▶ **Exercise brief**: The records below must be copied out completely and exactly.

[Dataset entries]
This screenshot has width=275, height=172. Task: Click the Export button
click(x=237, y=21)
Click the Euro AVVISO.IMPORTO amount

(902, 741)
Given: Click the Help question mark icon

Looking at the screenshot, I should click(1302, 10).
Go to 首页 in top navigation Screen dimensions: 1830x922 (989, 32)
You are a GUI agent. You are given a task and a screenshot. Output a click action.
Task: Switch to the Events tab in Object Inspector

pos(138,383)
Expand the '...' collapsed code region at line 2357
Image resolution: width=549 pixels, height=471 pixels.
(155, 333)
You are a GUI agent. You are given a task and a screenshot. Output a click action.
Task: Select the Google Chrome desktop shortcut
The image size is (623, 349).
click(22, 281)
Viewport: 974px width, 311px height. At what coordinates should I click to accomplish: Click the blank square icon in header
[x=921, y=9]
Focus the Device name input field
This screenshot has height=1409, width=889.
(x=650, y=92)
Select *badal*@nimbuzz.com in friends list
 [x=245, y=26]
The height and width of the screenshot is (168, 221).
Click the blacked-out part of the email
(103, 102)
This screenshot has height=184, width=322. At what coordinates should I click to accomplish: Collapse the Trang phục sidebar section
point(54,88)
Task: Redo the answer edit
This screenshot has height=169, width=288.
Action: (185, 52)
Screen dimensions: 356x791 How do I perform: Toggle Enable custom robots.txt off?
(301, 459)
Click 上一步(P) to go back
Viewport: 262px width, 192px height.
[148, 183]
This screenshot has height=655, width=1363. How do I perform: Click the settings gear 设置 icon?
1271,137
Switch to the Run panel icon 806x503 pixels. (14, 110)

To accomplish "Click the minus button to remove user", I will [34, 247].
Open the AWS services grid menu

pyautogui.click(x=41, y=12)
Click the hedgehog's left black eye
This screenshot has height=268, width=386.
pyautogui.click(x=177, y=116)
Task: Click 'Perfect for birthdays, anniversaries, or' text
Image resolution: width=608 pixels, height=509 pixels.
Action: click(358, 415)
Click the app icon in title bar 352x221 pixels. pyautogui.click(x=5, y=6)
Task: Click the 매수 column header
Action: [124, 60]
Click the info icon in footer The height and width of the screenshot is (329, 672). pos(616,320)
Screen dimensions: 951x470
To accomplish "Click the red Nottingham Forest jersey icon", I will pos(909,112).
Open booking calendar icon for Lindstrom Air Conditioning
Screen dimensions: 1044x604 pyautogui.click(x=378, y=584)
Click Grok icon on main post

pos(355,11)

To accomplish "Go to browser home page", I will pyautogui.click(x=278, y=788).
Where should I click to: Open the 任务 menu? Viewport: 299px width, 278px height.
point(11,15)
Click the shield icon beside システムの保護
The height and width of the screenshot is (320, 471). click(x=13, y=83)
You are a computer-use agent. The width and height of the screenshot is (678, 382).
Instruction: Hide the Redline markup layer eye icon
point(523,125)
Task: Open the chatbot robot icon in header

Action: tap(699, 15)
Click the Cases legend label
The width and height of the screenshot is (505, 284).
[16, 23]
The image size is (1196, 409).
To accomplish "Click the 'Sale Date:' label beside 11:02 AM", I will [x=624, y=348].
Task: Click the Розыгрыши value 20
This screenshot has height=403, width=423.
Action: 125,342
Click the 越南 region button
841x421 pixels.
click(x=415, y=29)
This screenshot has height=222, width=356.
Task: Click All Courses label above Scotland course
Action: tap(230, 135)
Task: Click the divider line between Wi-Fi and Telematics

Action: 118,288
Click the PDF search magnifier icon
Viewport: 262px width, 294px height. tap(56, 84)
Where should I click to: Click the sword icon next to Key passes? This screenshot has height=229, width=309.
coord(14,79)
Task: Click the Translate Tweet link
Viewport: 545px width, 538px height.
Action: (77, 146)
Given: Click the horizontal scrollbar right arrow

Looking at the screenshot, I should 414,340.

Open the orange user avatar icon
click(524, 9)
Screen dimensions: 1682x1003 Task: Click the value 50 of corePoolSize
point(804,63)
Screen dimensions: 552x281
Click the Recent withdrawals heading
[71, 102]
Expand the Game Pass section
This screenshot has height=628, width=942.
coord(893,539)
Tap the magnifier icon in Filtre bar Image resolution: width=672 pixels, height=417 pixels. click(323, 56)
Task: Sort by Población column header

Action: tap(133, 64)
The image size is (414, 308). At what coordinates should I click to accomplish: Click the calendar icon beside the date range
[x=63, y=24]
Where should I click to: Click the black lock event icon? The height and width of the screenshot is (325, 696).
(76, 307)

▶ **Output of the exercise**:
This screenshot has width=275, height=172. Task: Click the Export button
click(x=237, y=21)
Click the Euro AVVISO.IMPORTO amount

(902, 741)
Given: Click the Help question mark icon

Looking at the screenshot, I should click(1302, 10).
Go to 首页 in top navigation Screen dimensions: 1830x922 (989, 32)
You are a GUI agent. You are given a task and a screenshot. Output a click action.
Task: Switch to the Events tab in Object Inspector

pos(138,383)
Expand the '...' collapsed code region at line 2357
Image resolution: width=549 pixels, height=471 pixels.
(155, 333)
You are a GUI agent. You are given a task and a screenshot. Output a click action.
Task: Select the Google Chrome desktop shortcut
The image size is (623, 349).
click(22, 281)
Viewport: 974px width, 311px height. At what coordinates should I click to accomplish: Click the blank square icon in header
[x=921, y=9]
Focus the Device name input field
This screenshot has height=1409, width=889.
(x=650, y=92)
Select *badal*@nimbuzz.com in friends list
 [x=245, y=26]
The height and width of the screenshot is (168, 221).
Click the blacked-out part of the email
(103, 102)
This screenshot has height=184, width=322. At what coordinates should I click to accomplish: Collapse the Trang phục sidebar section
point(54,88)
Task: Redo the answer edit
This screenshot has height=169, width=288.
Action: (185, 52)
Screen dimensions: 356x791 How do I perform: Toggle Enable custom robots.txt off?
(301, 459)
Click 上一步(P) to go back
Viewport: 262px width, 192px height.
[148, 183]
This screenshot has height=655, width=1363. How do I perform: Click the settings gear 设置 icon?
1271,137
Switch to the Run panel icon 806x503 pixels. (14, 110)

To accomplish "Click the minus button to remove user", I will [34, 247].
Open the AWS services grid menu

pyautogui.click(x=41, y=12)
Click the hedgehog's left black eye
This screenshot has height=268, width=386.
pyautogui.click(x=177, y=116)
Task: Click 'Perfect for birthdays, anniversaries, or' text
Image resolution: width=608 pixels, height=509 pixels.
Action: click(358, 415)
Click the app icon in title bar 352x221 pixels. pyautogui.click(x=5, y=6)
Task: Click the 매수 column header
Action: [124, 60]
Click the info icon in footer The height and width of the screenshot is (329, 672). pos(616,320)
Screen dimensions: 951x470
To accomplish "Click the red Nottingham Forest jersey icon", I will pos(909,112).
Open booking calendar icon for Lindstrom Air Conditioning
Screen dimensions: 1044x604 pyautogui.click(x=378, y=584)
Click Grok icon on main post

pos(355,11)

To accomplish "Go to browser home page", I will pyautogui.click(x=278, y=788).
Where should I click to: Open the 任务 menu? Viewport: 299px width, 278px height.
point(11,15)
Click the shield icon beside システムの保護
The height and width of the screenshot is (320, 471). click(x=13, y=83)
You are a computer-use agent. The width and height of the screenshot is (678, 382).
Instruction: Hide the Redline markup layer eye icon
point(523,125)
Task: Open the chatbot robot icon in header

Action: tap(699, 15)
Click the Cases legend label
The width and height of the screenshot is (505, 284).
[16, 23]
The image size is (1196, 409).
To accomplish "Click the 'Sale Date:' label beside 11:02 AM", I will [x=624, y=348].
Task: Click the Розыгрыши value 20
This screenshot has height=403, width=423.
Action: 125,342
Click the 越南 region button
841x421 pixels.
click(x=415, y=29)
This screenshot has height=222, width=356.
Task: Click All Courses label above Scotland course
Action: tap(230, 135)
Task: Click the divider line between Wi-Fi and Telematics

Action: 118,288
Click the PDF search magnifier icon
Viewport: 262px width, 294px height. tap(56, 84)
Where should I click to: Click the sword icon next to Key passes? This screenshot has height=229, width=309.
coord(14,79)
Task: Click the Translate Tweet link
Viewport: 545px width, 538px height.
Action: (77, 146)
Given: Click the horizontal scrollbar right arrow

Looking at the screenshot, I should 414,340.

Open the orange user avatar icon
click(524, 9)
Screen dimensions: 1682x1003 Task: Click the value 50 of corePoolSize
point(804,63)
Screen dimensions: 552x281
Click the Recent withdrawals heading
[71, 102]
Expand the Game Pass section
This screenshot has height=628, width=942.
coord(893,539)
Tap the magnifier icon in Filtre bar Image resolution: width=672 pixels, height=417 pixels. click(323, 56)
Task: Sort by Población column header

Action: tap(133, 64)
The image size is (414, 308). At what coordinates should I click to accomplish: Click the calendar icon beside the date range
[x=63, y=24]
Where should I click to: Click the black lock event icon? The height and width of the screenshot is (325, 696).
(76, 307)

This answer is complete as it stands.